:: DATA ::

•••••

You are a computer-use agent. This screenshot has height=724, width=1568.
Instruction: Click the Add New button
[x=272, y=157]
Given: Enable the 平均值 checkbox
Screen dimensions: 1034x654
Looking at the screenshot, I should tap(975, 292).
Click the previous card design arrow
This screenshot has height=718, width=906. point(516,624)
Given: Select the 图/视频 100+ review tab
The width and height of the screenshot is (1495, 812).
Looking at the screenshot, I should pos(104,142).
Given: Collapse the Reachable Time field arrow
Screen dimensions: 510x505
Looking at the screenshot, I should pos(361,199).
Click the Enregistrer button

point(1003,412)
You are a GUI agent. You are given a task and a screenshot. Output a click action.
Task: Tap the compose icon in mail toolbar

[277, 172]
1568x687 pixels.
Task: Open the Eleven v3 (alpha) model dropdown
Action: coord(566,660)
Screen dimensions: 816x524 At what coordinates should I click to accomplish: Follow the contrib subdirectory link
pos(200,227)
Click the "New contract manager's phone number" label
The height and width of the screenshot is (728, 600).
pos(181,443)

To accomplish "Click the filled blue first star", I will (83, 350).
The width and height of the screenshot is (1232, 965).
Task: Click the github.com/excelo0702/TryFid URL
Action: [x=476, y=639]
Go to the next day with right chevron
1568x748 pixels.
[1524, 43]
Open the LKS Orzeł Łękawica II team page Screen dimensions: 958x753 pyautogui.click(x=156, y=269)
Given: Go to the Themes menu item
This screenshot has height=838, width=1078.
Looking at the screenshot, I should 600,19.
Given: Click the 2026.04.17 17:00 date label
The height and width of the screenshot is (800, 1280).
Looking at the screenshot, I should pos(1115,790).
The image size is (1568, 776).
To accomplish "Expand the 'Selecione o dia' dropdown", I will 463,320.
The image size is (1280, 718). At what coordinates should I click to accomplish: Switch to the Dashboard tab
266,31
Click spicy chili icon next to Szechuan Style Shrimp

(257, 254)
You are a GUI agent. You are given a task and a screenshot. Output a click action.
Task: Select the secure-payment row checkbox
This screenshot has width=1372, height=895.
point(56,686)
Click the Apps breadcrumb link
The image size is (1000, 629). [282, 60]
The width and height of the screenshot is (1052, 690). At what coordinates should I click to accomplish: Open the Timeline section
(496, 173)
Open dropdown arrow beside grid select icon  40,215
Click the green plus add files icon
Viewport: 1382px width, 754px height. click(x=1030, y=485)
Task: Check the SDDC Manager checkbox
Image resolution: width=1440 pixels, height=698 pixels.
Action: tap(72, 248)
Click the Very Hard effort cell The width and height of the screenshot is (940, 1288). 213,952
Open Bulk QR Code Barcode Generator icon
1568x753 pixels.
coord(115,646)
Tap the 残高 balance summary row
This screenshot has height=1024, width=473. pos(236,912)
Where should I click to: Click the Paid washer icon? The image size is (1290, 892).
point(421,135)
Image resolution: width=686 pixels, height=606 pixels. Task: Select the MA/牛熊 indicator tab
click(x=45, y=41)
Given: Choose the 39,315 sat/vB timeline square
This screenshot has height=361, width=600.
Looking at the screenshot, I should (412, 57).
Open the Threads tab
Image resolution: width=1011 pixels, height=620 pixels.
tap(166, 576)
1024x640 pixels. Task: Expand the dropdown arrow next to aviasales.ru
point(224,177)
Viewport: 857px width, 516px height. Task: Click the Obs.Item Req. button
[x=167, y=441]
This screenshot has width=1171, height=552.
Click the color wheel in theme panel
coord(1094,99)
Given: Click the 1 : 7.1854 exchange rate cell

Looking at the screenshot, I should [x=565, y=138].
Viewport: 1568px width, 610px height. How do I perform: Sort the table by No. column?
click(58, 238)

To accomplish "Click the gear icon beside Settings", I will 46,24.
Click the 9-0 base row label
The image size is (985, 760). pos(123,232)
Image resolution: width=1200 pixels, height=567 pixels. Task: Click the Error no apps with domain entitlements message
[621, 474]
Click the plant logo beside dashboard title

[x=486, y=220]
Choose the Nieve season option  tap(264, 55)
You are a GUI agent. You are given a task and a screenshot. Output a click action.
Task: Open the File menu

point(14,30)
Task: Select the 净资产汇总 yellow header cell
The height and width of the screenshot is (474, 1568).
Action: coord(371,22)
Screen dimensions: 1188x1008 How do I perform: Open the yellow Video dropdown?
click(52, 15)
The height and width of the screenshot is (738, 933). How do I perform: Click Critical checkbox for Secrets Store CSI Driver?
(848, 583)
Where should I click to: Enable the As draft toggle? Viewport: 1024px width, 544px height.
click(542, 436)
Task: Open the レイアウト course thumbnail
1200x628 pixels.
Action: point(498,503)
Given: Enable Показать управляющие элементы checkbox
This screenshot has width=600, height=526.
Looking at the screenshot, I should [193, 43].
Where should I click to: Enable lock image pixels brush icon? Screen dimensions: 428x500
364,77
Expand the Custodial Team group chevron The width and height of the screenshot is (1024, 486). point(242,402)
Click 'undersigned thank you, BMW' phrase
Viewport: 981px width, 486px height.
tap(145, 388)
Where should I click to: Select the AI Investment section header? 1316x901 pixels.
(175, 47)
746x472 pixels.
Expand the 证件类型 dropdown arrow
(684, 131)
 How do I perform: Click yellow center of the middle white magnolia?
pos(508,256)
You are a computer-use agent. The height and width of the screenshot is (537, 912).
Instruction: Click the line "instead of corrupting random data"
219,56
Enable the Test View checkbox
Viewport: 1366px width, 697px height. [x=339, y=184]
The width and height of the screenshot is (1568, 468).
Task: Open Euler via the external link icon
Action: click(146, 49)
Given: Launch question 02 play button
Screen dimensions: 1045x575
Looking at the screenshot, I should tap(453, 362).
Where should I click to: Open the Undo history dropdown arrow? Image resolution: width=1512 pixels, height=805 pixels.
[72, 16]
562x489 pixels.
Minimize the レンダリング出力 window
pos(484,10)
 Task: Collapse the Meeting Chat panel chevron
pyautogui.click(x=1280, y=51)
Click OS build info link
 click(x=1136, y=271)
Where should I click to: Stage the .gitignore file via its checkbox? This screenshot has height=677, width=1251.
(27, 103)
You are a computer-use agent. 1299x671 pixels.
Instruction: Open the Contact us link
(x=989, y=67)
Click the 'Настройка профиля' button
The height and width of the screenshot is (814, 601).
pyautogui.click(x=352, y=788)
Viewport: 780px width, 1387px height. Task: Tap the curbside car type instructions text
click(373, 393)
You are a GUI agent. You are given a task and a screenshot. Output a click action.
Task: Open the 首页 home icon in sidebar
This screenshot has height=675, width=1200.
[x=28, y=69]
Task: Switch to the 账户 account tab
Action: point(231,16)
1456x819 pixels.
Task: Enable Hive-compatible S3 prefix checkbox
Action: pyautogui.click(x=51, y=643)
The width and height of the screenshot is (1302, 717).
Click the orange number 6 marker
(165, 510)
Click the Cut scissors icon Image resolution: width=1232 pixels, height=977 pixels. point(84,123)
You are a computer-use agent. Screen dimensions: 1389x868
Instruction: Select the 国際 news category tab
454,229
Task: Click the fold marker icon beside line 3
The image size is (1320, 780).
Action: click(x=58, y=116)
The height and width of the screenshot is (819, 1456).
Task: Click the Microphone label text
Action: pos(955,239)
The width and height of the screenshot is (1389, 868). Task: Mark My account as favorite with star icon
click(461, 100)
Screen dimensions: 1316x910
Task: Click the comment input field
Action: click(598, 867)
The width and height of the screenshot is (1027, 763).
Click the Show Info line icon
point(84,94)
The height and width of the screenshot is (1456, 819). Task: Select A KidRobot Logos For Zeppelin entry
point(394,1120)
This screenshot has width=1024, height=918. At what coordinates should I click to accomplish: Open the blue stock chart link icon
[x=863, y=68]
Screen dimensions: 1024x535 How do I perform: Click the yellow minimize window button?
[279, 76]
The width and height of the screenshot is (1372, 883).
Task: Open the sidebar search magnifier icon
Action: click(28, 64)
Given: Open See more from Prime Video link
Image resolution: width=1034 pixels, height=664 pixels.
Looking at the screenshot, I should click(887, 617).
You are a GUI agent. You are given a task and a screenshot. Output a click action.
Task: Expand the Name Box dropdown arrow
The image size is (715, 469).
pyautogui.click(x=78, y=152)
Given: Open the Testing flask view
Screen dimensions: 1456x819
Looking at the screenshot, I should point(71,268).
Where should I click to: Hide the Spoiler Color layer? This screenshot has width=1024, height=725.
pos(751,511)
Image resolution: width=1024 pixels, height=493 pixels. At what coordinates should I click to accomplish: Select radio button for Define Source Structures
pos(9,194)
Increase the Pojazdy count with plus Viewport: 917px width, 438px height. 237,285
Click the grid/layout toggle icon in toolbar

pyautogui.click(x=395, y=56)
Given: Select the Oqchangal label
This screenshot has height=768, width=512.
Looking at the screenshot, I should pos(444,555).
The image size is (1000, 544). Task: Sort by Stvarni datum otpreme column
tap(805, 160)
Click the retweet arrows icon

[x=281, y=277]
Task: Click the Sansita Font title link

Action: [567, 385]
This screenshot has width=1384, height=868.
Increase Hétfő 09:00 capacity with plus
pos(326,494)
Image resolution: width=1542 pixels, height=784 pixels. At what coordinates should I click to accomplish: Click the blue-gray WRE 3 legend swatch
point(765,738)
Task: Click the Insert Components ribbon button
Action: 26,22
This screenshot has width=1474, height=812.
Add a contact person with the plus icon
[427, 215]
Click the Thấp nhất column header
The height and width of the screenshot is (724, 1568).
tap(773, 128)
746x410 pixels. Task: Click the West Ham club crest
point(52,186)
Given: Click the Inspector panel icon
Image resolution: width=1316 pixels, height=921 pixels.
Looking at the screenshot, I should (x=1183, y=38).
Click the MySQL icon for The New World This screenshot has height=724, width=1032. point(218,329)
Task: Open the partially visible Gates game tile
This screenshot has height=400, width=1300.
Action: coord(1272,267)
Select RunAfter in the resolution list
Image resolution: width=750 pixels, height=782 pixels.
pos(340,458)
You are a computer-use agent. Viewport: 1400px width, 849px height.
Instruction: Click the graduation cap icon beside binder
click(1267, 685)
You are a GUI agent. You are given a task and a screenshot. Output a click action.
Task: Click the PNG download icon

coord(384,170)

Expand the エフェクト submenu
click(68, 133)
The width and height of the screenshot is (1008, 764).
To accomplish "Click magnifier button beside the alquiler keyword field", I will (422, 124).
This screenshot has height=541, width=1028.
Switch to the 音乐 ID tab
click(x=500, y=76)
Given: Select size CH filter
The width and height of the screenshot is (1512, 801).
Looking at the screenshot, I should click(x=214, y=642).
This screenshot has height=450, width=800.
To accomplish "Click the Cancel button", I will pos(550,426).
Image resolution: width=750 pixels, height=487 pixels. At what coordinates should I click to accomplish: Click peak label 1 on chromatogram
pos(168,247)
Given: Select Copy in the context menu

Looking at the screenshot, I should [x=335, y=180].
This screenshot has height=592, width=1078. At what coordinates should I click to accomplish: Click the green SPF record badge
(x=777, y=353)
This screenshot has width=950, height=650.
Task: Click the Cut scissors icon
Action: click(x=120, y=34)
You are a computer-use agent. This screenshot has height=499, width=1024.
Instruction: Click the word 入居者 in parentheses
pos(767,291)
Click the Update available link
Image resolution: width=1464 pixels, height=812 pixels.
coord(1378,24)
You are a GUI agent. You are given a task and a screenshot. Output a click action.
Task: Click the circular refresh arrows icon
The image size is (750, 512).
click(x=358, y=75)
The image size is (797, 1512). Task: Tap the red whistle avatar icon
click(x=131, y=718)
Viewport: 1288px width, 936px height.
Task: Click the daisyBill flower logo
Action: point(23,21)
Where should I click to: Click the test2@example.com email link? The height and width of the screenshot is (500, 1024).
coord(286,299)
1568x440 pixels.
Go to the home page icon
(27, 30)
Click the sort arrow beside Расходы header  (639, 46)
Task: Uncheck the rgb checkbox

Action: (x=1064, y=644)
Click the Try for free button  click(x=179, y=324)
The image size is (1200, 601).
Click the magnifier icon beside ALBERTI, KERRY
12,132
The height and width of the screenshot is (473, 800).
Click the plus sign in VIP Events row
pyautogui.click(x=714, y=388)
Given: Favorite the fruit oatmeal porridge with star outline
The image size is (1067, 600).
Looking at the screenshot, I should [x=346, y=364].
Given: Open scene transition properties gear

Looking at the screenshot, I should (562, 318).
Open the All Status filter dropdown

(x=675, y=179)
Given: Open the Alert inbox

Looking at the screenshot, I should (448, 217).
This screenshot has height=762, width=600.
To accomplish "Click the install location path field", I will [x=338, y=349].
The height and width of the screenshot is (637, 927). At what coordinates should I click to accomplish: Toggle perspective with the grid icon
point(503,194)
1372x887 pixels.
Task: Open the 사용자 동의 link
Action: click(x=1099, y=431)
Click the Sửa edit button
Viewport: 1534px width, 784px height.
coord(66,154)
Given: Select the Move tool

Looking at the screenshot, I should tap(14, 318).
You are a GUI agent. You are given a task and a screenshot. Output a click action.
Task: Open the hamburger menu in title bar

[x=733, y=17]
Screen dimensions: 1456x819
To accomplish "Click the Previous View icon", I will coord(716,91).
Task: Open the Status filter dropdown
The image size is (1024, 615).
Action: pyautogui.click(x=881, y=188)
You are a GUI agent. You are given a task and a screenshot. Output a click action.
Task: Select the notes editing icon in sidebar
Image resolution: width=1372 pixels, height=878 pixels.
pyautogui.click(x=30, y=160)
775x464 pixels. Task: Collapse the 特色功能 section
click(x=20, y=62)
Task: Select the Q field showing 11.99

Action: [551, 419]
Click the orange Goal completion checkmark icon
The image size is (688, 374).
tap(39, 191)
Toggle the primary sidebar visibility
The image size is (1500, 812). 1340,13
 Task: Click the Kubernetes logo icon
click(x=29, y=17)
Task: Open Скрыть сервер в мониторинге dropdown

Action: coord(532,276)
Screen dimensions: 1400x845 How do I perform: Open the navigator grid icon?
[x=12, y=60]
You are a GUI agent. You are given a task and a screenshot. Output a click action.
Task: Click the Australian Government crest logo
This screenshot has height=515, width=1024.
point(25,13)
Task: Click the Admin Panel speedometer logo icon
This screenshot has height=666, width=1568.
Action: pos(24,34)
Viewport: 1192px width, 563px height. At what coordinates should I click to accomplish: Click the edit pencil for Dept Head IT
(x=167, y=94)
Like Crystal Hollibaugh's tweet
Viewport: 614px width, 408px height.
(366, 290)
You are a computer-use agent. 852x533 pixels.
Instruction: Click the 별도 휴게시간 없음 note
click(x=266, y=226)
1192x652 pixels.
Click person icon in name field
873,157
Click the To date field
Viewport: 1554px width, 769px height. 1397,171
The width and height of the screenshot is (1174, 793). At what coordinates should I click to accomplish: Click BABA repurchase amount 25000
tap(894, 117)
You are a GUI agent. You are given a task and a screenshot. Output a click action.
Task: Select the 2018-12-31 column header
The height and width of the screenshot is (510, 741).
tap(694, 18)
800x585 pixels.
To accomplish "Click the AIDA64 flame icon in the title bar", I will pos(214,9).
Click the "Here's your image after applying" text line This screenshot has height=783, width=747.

•••••

:: WHAT YOU HAVE TO DO ::
Copy out the material word for word, from its first line through the line that contains "Looking at the screenshot, I should pos(104,142).", including both of those lines.

:: FULL RESPONSE ::
You are a computer-use agent. This screenshot has height=724, width=1568.
Instruction: Click the Add New button
[x=272, y=157]
Given: Enable the 平均值 checkbox
Screen dimensions: 1034x654
Looking at the screenshot, I should tap(975, 292).
Click the previous card design arrow
This screenshot has height=718, width=906. point(516,624)
Given: Select the 图/视频 100+ review tab
The width and height of the screenshot is (1495, 812).
Looking at the screenshot, I should pos(104,142).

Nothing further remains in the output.